What is required:
Search each line of the data for the word "date"; copy every line where it is found.

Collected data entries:
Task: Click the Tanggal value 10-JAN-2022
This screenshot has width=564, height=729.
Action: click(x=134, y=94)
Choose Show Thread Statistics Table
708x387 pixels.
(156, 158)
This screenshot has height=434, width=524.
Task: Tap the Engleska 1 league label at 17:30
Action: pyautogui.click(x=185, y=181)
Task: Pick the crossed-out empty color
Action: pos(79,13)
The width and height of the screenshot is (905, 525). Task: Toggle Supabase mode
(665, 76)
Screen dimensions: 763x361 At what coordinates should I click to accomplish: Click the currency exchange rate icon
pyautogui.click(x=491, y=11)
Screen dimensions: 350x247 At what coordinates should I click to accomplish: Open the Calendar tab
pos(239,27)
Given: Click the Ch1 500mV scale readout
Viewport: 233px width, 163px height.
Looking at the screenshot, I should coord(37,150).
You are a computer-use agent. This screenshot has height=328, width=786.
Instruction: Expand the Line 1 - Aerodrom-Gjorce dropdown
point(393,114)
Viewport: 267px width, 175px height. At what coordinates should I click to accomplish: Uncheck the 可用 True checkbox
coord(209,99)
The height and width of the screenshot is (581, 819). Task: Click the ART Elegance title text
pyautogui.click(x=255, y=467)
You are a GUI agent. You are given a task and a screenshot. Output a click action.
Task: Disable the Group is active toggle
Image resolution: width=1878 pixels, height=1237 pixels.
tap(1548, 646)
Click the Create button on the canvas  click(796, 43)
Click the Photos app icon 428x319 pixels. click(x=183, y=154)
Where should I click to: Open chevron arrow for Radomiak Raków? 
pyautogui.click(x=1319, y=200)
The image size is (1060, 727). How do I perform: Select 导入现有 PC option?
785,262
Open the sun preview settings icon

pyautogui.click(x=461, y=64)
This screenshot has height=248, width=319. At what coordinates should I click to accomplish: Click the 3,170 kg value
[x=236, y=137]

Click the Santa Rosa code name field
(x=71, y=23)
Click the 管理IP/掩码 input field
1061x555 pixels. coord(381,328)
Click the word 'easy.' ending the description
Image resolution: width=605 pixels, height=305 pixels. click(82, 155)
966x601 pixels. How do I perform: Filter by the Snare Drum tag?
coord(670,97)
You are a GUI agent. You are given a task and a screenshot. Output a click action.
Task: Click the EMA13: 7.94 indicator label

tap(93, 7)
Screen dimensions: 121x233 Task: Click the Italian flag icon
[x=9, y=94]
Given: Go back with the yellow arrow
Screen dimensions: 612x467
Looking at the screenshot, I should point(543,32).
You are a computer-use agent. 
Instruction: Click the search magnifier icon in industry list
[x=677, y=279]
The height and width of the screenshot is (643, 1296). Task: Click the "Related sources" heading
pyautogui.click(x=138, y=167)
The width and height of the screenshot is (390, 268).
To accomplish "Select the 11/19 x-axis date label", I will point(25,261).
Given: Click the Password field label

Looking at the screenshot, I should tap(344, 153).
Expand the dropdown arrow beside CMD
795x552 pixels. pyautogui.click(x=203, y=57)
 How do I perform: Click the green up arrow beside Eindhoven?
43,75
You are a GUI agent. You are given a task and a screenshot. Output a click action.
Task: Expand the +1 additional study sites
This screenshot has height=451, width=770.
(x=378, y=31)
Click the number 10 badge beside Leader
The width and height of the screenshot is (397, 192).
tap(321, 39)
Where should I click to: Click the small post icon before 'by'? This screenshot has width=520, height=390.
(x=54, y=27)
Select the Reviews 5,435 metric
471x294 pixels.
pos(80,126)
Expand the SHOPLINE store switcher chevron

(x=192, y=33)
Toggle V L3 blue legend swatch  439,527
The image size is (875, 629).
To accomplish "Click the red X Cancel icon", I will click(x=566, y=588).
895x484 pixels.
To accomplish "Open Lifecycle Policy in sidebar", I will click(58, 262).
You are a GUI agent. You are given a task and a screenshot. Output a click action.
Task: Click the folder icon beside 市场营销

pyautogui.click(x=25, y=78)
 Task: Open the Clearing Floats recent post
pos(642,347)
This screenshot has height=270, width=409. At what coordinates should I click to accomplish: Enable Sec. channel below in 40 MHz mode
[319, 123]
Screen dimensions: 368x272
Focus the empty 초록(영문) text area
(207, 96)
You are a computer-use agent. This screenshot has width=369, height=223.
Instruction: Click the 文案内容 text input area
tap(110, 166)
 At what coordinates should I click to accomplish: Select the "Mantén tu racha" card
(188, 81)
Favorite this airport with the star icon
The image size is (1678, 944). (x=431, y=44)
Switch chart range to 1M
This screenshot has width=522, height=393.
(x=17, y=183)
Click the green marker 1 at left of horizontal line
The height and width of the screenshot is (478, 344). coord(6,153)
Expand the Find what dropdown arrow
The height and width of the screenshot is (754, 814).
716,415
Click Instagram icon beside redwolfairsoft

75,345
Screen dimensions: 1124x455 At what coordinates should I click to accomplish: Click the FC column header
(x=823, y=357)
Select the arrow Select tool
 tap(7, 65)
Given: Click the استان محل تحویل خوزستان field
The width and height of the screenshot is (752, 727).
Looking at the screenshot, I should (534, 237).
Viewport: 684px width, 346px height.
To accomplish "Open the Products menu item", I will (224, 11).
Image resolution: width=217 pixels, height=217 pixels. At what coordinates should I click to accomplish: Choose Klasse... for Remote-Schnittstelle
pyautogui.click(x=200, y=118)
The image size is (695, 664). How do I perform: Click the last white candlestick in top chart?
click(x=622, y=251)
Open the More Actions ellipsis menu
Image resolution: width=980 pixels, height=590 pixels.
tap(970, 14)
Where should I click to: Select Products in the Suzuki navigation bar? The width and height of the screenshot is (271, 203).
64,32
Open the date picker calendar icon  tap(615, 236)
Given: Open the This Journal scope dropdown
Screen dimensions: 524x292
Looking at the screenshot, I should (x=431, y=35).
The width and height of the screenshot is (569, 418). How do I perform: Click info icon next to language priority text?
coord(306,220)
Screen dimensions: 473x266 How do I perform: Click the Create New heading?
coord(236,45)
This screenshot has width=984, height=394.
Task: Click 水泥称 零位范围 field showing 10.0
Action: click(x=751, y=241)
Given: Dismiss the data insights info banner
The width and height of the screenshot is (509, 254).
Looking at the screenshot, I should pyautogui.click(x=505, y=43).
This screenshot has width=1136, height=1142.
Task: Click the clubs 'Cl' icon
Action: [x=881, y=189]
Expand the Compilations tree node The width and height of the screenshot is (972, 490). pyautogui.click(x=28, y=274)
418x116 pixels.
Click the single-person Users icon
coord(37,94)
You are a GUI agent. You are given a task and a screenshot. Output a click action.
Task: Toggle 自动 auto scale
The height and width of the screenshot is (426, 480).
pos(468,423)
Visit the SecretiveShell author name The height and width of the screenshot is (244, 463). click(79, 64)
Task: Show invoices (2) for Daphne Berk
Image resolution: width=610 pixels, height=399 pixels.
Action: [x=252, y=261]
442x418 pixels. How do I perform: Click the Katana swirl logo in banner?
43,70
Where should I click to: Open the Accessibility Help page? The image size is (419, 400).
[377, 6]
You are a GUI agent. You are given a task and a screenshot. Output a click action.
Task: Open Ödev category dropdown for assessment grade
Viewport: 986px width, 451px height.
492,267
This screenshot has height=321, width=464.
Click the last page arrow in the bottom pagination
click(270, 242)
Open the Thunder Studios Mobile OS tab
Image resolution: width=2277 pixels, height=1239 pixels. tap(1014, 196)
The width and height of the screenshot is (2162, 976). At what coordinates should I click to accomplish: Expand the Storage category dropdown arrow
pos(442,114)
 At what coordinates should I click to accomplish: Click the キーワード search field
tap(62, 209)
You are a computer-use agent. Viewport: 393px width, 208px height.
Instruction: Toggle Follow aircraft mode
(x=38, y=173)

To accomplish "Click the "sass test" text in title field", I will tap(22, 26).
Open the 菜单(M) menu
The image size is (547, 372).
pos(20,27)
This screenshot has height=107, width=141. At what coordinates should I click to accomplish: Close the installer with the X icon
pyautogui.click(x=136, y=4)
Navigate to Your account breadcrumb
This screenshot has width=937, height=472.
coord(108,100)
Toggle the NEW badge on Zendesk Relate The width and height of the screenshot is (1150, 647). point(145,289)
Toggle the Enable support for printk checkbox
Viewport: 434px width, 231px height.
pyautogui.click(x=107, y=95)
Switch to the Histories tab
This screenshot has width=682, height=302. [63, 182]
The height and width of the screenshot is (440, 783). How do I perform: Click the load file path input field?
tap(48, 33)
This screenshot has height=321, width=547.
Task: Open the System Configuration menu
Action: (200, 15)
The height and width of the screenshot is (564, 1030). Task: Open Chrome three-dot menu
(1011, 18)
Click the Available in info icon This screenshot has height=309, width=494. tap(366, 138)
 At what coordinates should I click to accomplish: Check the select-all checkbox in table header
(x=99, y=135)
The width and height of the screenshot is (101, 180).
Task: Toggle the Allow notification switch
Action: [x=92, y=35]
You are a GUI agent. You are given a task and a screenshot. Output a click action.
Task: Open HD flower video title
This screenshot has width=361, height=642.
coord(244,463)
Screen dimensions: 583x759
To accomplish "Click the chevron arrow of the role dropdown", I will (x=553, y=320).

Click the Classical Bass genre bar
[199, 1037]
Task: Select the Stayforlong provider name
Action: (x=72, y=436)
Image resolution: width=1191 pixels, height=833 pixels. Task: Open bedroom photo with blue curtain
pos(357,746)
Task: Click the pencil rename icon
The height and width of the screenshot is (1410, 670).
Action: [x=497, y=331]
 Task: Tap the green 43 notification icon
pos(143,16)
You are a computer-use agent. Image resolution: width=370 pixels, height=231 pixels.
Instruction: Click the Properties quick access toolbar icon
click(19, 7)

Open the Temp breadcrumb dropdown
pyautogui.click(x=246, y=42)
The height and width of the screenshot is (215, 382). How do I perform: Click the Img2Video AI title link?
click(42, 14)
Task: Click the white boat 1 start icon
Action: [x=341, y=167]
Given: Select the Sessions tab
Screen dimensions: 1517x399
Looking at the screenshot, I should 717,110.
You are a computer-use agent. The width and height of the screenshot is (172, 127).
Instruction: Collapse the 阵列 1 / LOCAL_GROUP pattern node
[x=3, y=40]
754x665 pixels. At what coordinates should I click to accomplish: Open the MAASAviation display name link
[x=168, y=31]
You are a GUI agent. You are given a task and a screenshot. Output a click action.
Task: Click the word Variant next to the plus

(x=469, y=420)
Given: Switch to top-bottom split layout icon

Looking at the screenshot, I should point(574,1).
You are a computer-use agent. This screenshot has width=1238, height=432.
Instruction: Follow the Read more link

Solution for this task:
To accomplish "Select the 11/19 x-axis date label", I will point(25,261).
Open the date picker calendar icon  tap(615, 236)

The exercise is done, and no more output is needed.